-- START OF Passage to read --

No. The general insurer does not acquire a CGT asset for the purposes of Parts 3-1 and 3-3 of the ITAA 1997, upon a full portfolio transfer, where the full portfolio transfer was undertaken in accordance with Division 3A of Part III of the Insurance Act and the portfolio transfer results in the general insurer having no ongoing liability at law to meet the claims arising from the transferred policies.
The transferor is a general insurance company for the purposes of section 995-1 of the ITAA 1997 and the Insurance Act.
The transferor undertook a full portfolio transfer by entering into a scheme for the transfer or amalgamation of insurance business under Division 3A of Part III of the Insurance Act (the scheme), whereby the whole of its business is transferred to another insurance company (the transferee).
Following the portfolio transfer, the transferor ceased its business operations.
The scheme was confirmed by the Federal Court, and the Australian Prudential Regulation Authority (APRA) revoked the insurer's authorisation under section 15 of the Insurance Act.
The transferor will have no ongoing liability at law to meet the claims arising out of the policies transferred as a result of a scheme.
In Federal Commissioner of Taxation v. Orica Limited (1998) 194 CLR 500; 98 ATC 4494; (1998) 39 ATR 66 (the Orica Case ) the taxpayer (Orica) entered into an agreement with the Melbourne Metropolitan Board of Works (MMBW) whereby MMBW agreed to assume Orica's obligations to repay the principal amounts due on debentures issued by Orica on their respective maturity dates.
The High Court held that following the making of the agreement with MMBW, Orica remained liable on its debentures and the obligations of MMBW under the agreement did not discharge Orica from that liability. As a result, Orica, at all material times, retained the primary obligation to the debenture holders.
Accordingly, by entering into the arrangement with MMBW, Orica acquired a CGT asset being the right to compel MMBW to pay Orica's debenture holders the principal amounts as and when they became due. Each performance and discharge by MMBW of its obligations under the agreement constituted a part ending or part satisfaction of Orica's CGT asset (a C2 CGT event happening to the relevant 'part' of Orica's CGT asset).
Following confirmation of the scheme by the Federal Court and steps taken by APRA to revoke the transferor's authorisation under section 15 of the Insurance Act, the transferor has no ongoing liability at law to meet the claims arising out of the policies it transferred because of a portfolio transfer. Therefore, as the transferor has been discharged from its liabilities to the policyholders, the portfolio transfer does not result in the transferor acquiring a CGT asset as against the transferee.
Accordingly, the decision in the Orica Case can be distinguished from the situation of a full portfolio transfer that takes place under Division 3A of Part III of the Insurance Act, and as the transferor does not acquire an asset, Parts 3-1 and 3-3 of the ITAA 1997 do not apply.

-- END OF Passage to read --

Problem description: Say whether each statement agrees with the passage on insurance portfolio transfers, answering yes or no and quoting the words of the passage that settle it. (a) After the portfolio transfer, the transferor ceased its business operations. (b) In the Orica Case, the High Court held that the agreement with MMBW discharged Orica from its liability on the debentures. (c) The scheme was confirmed by the High Court.

-- START OF Raw data --

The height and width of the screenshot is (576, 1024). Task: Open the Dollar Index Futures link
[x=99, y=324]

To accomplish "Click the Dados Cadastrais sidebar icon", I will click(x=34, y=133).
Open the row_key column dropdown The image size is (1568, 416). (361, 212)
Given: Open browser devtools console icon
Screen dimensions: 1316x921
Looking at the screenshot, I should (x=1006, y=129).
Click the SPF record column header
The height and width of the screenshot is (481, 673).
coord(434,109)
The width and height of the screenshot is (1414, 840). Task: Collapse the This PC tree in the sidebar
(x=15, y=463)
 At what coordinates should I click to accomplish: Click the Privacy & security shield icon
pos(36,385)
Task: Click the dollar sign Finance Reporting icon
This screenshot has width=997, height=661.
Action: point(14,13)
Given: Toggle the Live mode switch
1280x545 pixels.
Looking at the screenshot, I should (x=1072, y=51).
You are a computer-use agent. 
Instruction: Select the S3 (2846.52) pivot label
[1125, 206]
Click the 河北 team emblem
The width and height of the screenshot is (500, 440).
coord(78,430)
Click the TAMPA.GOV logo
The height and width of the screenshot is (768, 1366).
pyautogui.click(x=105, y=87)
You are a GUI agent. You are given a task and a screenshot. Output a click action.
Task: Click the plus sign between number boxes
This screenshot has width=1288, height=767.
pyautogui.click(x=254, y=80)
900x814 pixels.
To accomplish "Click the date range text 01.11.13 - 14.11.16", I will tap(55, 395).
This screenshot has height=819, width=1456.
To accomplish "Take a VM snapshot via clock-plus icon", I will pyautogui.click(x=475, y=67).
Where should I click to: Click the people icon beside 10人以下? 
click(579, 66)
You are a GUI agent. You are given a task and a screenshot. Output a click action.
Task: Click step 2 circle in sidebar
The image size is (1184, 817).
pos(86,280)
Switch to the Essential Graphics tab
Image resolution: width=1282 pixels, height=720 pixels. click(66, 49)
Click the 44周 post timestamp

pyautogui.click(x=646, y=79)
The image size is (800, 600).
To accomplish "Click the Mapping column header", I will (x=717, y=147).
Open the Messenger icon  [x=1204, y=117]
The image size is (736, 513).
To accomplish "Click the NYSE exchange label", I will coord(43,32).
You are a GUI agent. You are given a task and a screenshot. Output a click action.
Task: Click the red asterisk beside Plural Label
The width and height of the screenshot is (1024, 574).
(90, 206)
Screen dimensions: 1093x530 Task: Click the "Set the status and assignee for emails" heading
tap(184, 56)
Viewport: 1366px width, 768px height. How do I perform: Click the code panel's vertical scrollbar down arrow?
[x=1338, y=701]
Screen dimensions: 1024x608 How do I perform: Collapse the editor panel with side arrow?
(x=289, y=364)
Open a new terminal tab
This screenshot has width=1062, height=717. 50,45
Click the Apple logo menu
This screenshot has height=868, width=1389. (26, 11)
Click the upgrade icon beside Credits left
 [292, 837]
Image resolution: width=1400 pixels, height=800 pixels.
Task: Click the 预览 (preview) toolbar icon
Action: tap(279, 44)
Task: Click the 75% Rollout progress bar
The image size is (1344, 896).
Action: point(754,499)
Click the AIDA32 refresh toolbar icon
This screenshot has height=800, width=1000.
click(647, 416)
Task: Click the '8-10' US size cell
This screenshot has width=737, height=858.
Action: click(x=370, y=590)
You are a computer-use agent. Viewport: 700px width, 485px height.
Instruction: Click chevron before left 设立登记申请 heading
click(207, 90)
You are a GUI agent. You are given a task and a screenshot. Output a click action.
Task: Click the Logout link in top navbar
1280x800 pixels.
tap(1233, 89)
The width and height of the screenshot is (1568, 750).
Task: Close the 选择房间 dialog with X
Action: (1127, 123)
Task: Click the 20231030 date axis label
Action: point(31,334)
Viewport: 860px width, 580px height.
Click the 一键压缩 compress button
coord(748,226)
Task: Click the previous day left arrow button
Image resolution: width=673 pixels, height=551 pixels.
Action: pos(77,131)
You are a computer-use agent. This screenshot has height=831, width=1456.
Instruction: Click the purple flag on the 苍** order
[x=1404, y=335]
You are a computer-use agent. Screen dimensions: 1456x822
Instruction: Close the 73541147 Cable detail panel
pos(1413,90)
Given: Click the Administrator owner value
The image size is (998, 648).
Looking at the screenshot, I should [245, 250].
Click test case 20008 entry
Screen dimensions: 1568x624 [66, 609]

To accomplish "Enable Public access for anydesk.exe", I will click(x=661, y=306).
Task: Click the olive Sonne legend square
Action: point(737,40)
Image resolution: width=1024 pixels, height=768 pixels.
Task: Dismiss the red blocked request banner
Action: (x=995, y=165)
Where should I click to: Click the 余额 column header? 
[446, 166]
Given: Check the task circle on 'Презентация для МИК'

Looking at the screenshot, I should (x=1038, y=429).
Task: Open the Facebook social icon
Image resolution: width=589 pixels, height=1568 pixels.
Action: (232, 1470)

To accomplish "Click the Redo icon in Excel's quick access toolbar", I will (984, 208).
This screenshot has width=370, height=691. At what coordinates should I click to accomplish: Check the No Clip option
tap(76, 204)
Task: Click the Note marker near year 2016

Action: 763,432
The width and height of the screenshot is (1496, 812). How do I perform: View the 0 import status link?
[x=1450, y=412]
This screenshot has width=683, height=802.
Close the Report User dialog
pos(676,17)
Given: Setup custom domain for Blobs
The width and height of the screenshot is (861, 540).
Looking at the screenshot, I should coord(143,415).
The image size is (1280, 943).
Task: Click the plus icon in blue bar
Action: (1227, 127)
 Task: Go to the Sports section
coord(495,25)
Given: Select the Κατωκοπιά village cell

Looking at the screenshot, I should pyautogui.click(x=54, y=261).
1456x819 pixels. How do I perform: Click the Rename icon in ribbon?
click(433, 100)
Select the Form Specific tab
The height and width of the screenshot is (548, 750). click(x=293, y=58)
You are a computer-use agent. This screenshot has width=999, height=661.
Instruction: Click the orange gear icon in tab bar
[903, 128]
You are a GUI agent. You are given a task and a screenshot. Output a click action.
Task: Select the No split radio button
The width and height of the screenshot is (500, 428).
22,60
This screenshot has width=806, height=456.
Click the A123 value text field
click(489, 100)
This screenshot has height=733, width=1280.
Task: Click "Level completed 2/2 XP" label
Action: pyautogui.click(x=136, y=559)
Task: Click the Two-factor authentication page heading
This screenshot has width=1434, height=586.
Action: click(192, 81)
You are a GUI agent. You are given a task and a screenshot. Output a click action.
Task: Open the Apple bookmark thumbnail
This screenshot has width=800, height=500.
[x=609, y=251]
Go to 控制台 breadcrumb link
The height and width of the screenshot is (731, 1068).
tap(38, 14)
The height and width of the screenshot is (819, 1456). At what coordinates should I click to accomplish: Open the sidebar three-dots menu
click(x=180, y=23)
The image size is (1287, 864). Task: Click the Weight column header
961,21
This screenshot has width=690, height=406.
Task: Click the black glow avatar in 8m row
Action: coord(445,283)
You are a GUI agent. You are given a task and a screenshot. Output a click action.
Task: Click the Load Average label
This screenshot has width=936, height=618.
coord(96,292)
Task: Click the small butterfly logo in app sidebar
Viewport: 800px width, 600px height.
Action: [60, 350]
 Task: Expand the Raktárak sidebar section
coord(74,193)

-- END OF Raw data --

Solution to this task:
(a) Yes: "Following the portfolio transfer, the transferor ceased its business operations."
(b) No: "the obligations of MMBW under the agreement did not discharge Orica from that liability."
(c) No: "The scheme was confirmed by the Federal Court"